The Marshmallow Experiment is an upcoming coming-of-age sex comedy film directed by Richard Goldgewicht. Matt Hamilton and Abe Frank co-wrote as well. It stars Sam McCarthy, Dafne Keen, Steve Buscemi, Johnny Knoxville, Josh Lucas, and Sarah Chalke.

==Premise==
For Alex, making it through high school as a socially awkward teen is hard enough. Trying to survive while having an insatiable online porn addiction makes it even harder.

==Cast==
- Sam McCarthy as Alex, a sexually frustrated teenager who unplugs from the internet after a disastrous sexual encounter
- Dafne Keen as Kat Garcia
- Steve Buscemi as King Dong
- Johnny Knoxville as Will
- Josh Lucas as Dr.
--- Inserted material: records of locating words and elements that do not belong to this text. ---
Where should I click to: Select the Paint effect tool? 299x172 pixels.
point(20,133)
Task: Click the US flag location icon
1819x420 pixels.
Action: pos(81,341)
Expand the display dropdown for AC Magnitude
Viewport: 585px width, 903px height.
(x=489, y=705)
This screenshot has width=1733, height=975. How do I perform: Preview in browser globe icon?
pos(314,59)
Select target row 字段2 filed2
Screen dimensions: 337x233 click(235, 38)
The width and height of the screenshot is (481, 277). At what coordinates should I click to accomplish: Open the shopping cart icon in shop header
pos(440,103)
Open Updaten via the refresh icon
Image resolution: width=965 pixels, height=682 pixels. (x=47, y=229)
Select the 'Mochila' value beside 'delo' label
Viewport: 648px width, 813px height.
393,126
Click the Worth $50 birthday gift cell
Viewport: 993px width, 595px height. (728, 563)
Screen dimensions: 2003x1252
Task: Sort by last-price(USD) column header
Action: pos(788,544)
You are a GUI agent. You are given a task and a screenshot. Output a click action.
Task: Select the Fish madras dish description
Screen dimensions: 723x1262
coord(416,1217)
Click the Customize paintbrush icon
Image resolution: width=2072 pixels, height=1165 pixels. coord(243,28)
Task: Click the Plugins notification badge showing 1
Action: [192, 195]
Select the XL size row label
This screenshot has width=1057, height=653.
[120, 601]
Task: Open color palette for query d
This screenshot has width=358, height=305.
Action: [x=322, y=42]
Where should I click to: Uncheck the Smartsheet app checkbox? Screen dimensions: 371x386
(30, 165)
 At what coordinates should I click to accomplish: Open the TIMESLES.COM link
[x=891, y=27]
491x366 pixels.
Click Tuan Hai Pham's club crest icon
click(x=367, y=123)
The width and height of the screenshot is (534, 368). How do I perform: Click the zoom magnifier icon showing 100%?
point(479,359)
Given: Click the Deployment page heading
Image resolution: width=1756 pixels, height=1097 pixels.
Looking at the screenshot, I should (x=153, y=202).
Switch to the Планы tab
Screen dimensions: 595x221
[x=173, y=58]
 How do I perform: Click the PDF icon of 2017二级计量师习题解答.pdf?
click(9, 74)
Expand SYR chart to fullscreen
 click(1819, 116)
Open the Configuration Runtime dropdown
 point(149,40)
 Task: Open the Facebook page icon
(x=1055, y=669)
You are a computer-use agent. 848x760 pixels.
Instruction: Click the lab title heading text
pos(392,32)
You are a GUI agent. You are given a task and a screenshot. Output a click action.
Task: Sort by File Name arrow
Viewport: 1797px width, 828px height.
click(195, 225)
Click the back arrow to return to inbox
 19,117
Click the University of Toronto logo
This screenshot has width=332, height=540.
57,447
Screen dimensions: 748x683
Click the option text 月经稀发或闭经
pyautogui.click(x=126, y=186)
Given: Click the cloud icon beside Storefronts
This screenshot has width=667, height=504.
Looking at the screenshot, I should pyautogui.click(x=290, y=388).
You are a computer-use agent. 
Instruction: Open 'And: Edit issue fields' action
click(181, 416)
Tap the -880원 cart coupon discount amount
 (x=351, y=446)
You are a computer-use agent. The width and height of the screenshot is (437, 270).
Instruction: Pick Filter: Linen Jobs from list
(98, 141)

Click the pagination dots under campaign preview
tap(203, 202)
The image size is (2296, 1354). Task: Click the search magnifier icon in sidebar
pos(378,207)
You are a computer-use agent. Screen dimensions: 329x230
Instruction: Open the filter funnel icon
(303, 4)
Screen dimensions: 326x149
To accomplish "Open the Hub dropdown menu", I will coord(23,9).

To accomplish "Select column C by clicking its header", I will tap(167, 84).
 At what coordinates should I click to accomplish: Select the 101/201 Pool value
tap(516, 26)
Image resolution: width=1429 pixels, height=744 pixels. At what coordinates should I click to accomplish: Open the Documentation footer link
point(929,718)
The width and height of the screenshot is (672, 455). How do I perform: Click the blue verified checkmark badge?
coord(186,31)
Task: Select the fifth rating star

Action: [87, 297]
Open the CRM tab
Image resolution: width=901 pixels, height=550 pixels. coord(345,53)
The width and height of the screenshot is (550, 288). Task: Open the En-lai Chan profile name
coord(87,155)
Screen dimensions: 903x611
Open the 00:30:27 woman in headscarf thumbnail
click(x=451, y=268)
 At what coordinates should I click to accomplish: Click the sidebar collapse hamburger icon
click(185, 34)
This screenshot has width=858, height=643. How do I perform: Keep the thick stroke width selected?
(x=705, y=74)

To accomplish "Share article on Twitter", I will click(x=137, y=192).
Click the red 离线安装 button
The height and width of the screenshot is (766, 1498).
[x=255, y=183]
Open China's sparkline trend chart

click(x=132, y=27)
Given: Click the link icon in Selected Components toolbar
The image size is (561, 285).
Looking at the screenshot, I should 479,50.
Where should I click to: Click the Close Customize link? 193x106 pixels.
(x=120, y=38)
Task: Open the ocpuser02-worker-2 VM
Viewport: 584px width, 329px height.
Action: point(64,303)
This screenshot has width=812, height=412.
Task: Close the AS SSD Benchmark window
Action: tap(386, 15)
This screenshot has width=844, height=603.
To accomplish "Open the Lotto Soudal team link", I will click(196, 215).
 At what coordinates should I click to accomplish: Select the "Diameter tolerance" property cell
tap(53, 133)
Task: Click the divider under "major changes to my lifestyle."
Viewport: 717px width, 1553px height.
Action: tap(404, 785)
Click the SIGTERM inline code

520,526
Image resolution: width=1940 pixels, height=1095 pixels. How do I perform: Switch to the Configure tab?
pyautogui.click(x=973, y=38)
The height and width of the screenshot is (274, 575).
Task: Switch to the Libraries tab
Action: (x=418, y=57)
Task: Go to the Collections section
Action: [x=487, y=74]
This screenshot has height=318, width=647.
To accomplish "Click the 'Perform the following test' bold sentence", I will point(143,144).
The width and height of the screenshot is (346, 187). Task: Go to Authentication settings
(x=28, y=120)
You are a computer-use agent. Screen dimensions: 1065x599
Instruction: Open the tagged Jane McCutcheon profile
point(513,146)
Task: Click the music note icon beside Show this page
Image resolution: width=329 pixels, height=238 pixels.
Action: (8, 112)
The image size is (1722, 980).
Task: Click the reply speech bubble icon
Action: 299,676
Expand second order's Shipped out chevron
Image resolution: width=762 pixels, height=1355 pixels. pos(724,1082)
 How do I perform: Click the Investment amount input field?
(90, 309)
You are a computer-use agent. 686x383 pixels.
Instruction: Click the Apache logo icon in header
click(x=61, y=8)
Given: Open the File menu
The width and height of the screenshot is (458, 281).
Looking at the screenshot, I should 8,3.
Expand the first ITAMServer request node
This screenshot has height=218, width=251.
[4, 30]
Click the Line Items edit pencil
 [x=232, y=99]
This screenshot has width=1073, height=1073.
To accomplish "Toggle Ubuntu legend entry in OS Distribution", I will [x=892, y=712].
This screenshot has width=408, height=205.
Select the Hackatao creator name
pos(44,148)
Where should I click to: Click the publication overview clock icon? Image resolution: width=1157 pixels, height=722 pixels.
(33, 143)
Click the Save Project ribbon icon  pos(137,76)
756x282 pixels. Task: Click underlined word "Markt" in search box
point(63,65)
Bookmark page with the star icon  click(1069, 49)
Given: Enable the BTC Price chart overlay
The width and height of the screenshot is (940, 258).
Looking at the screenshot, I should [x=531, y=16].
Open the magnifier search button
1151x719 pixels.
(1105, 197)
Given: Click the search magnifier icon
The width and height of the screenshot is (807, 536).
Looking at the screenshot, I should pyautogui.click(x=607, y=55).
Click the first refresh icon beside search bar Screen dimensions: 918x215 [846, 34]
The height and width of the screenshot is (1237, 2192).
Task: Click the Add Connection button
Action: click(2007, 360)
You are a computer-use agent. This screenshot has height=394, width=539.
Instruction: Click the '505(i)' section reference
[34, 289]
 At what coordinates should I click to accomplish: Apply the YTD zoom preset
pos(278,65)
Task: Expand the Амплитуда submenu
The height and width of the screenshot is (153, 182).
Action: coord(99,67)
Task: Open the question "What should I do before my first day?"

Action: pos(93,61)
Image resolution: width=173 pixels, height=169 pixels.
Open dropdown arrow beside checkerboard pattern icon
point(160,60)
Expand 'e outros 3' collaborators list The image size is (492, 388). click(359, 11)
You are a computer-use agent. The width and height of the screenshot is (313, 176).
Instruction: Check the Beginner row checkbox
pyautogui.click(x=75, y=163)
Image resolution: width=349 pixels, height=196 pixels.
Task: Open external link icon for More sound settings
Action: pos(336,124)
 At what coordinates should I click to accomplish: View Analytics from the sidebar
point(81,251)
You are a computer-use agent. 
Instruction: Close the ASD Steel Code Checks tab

Newman
- Sarah Chalke as Colleen

==Production==
In April 2025, it was announced that a coming-of-age sex comedy film written and directed by Richard Goldgewicht, Matt Hamilton, and Abe Frank was in development, with Sam McCarthy, Dafne Keen, Steve Buscemi, Johnny Knoxville, Josh Lucas, and Sarah Chalke joining the cast. Principal photography began on April 28, 2025, in Vancouver, and wrapped on May 22.